Quarterly Revenue Increases 29% to $3.0 Million, Fiscal Year-To-Date Revenue Up 75% to $7.1 million

LOUISVILLE, KY; ZURICH, SWITZERLAND; August 12, 2009 -- Beacon Enterprise Solutions Group, Inc. (OTCBB: BEAC), a global leader in the design, implementation and management of high performance Layer 1 network solutions, today announced its financial results for the third quarter and fiscal year-to-date ended June 30, 2009.

Revenue for the quarter and fiscal year-to-date ended June 30, 2009, was $3.0 million and $7.1 million respectively, up from $2.4 million and $4.1 million in the prior year period, an increase of 29% and 75% respectively.

Fiscal Third Quarter Highlights:

Excluding non-cash charges, interest, and non-recurring expenses adjusted EBITDA, defined below, during the quarter and year-to-date ended June 30, 2009, improved by 3% to


approximately ($656,000) and 7% to ($2,067,000) respectively vs. approximately ($678,000) and ($2,229,000) during the prior year period.

Including non-cash charges, interest and extraordinary expenses, the net loss per share during the quarter and year-to-date periods narrowed to ($0.10) and ($0.32) respectively vs. a net loss of ($0.11) and ($0.81) in the prior year periods.

Balance Sheet improvements during the period vs. the prior year’s audit included an increase in current assets of approximately $1.9 million to $4.1 million, an increase in total assets of approximately $1.5 million to $10.9 million, and an increase in stockholders’ equity of approximately $1.0 million to $5.0 million.

Bruce Widener, CEO of Beacon Solutions, stated, “We’re continuing to expand our business and rapidly increase revenue as we drive toward profitability.

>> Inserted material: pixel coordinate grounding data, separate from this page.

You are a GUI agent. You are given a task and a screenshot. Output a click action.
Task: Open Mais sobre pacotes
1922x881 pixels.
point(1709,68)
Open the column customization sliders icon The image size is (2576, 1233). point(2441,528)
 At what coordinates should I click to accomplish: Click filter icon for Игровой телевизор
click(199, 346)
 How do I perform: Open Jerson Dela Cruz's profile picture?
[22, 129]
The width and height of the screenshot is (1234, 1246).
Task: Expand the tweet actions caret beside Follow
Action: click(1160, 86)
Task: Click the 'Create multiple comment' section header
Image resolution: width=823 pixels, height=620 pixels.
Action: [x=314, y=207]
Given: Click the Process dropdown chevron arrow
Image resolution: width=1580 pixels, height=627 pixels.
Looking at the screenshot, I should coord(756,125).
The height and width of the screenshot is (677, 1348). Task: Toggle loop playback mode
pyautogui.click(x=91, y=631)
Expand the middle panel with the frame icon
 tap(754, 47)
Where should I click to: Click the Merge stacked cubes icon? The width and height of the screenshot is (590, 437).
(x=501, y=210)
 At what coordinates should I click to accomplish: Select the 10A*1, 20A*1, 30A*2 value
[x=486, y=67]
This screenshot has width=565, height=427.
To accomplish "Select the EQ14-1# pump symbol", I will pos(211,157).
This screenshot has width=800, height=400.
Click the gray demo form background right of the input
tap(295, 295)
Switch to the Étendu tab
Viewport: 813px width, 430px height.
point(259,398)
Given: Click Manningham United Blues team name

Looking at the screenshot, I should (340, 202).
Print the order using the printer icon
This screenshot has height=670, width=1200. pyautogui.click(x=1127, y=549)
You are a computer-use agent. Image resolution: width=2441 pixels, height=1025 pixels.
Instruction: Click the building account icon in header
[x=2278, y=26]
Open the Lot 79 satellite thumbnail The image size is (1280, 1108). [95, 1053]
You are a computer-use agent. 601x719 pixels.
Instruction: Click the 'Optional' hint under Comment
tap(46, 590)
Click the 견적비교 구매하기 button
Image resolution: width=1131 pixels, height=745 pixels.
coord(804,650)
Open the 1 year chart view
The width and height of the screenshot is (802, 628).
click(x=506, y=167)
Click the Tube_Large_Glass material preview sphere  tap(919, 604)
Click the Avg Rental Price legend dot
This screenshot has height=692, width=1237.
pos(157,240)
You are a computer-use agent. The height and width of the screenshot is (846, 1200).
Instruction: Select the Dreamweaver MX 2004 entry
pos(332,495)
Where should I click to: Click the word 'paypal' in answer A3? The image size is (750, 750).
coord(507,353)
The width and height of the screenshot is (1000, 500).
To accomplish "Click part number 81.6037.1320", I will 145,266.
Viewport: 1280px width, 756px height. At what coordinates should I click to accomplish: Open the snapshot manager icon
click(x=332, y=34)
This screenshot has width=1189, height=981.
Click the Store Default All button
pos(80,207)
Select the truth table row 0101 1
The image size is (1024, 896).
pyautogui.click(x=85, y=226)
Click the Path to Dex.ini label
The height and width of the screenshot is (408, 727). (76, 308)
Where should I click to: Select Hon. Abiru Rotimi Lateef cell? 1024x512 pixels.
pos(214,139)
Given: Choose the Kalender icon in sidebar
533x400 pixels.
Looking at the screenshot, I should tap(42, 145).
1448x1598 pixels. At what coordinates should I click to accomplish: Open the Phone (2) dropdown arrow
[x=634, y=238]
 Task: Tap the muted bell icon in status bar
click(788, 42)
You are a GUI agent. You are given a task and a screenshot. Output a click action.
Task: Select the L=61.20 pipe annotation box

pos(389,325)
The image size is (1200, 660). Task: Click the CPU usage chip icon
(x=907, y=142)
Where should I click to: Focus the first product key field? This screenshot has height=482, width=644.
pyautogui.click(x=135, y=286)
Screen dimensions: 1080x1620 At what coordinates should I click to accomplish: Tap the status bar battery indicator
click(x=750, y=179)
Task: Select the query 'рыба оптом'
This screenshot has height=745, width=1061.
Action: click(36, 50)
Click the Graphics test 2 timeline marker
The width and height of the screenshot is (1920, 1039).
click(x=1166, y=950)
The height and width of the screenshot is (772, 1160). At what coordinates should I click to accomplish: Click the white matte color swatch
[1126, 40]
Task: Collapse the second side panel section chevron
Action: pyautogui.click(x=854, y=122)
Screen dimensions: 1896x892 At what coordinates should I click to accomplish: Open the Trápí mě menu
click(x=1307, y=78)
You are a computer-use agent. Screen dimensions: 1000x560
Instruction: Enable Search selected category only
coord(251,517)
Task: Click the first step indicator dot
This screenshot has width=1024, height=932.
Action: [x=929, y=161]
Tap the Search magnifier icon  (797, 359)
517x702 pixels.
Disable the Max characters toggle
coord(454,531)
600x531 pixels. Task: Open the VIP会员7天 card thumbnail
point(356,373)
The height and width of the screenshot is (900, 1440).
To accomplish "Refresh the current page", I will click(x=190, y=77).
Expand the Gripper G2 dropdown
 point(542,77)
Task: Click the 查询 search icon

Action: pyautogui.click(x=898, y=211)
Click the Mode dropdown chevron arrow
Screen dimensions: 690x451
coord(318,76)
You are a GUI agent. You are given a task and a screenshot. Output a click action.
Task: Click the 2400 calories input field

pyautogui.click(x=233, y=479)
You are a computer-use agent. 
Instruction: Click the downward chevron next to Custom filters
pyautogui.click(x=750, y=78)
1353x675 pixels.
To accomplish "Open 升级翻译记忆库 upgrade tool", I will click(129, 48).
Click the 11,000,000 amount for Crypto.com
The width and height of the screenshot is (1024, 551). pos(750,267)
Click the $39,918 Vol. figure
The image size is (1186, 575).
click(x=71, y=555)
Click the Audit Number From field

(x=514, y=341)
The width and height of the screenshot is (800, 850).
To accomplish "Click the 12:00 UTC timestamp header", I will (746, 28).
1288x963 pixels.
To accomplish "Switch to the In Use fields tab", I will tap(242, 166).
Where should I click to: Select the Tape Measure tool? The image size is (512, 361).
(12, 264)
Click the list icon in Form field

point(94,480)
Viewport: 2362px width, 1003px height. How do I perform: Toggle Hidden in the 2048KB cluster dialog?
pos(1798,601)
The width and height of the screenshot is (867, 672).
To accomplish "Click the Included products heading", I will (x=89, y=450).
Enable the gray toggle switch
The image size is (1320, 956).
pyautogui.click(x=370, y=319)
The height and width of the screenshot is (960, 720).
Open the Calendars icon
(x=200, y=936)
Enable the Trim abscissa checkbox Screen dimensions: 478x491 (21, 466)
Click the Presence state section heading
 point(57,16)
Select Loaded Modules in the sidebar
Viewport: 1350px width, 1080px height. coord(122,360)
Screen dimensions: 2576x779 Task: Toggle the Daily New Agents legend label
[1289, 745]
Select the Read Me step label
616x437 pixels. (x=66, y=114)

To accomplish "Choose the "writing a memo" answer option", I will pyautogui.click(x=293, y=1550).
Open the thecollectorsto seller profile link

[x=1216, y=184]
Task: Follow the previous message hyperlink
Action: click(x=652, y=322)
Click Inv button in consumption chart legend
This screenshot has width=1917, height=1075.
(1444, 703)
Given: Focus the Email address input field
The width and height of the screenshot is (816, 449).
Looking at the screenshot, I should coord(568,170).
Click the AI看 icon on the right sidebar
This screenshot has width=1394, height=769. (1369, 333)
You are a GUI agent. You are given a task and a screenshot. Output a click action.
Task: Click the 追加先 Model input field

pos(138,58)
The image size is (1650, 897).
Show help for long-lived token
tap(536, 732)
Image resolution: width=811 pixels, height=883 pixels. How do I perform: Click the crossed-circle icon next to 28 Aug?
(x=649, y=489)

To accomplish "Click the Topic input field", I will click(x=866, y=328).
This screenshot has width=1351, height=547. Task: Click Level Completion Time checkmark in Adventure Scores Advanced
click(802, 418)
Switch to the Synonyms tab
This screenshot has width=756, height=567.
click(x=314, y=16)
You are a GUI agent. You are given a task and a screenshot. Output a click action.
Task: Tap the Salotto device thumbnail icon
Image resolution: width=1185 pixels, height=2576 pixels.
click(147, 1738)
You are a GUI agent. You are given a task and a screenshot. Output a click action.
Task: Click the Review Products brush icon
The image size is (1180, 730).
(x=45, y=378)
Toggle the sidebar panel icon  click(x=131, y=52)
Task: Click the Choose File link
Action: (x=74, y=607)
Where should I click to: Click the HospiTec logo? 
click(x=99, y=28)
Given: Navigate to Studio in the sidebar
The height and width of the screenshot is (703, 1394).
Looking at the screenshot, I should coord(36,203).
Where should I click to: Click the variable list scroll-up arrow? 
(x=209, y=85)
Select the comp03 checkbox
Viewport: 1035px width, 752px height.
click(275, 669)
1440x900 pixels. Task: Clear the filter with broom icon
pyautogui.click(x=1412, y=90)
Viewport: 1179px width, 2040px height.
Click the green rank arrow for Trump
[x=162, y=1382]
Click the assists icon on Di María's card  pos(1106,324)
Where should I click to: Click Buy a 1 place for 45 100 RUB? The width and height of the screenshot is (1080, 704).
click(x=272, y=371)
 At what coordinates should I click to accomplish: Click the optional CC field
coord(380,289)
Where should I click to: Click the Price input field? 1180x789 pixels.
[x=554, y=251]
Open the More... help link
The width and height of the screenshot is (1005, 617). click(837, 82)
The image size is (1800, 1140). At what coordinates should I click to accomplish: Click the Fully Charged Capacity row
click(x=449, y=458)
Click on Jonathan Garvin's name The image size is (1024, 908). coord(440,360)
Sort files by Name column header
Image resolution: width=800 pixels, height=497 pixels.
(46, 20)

In the third quarter we increased our personnel and infrastructure support expenditures in preparation for projects being implemented in the current quarter and have positioned the expanded service capacity to support new projects well into the future. This preparation will result in a significant improvement in future operating margins and provide an expedited return on our operational investment to maintain our pace to produce positive earnings in 2009. The entire Beacon Solutions management team will delve into the financial results in more detail, along with answering questions during a brief Q&A session on this afternoon’s conference call.”

Conference Call Details

Beacon Solutions will hold a conference call to discuss its financial results, latest contract wins and growth in 2009 and beyond at 4:30 pm, Eastern Daylight Time, Wednesday, August 12. Participants on the call will include Bruce Widener, Chairman and Chief Executive Officer, Rick Mills, President and Robert Mohr, Chief Accounting Officer.

The teleconference can be accessed by calling 888-495-3916 and entering conference ID # 24408248. Participants outside of the U.S. and Canada can join by calling 706-643-6269 and entering the same conference ID. Please dial in 15 minutes prior to the beginning of the call.

Management will respond to questions submitted via email during the call. Please submit questions to investors@askbeacon.com. Questions may be submitted prior to or during the call. A webcast of the call will be available on Beacon Solutions’ Investor Relations portal www.trilogy-capital.com/autoir/beac_autoir.html as well as the Company’s website at www.askbeacon.com.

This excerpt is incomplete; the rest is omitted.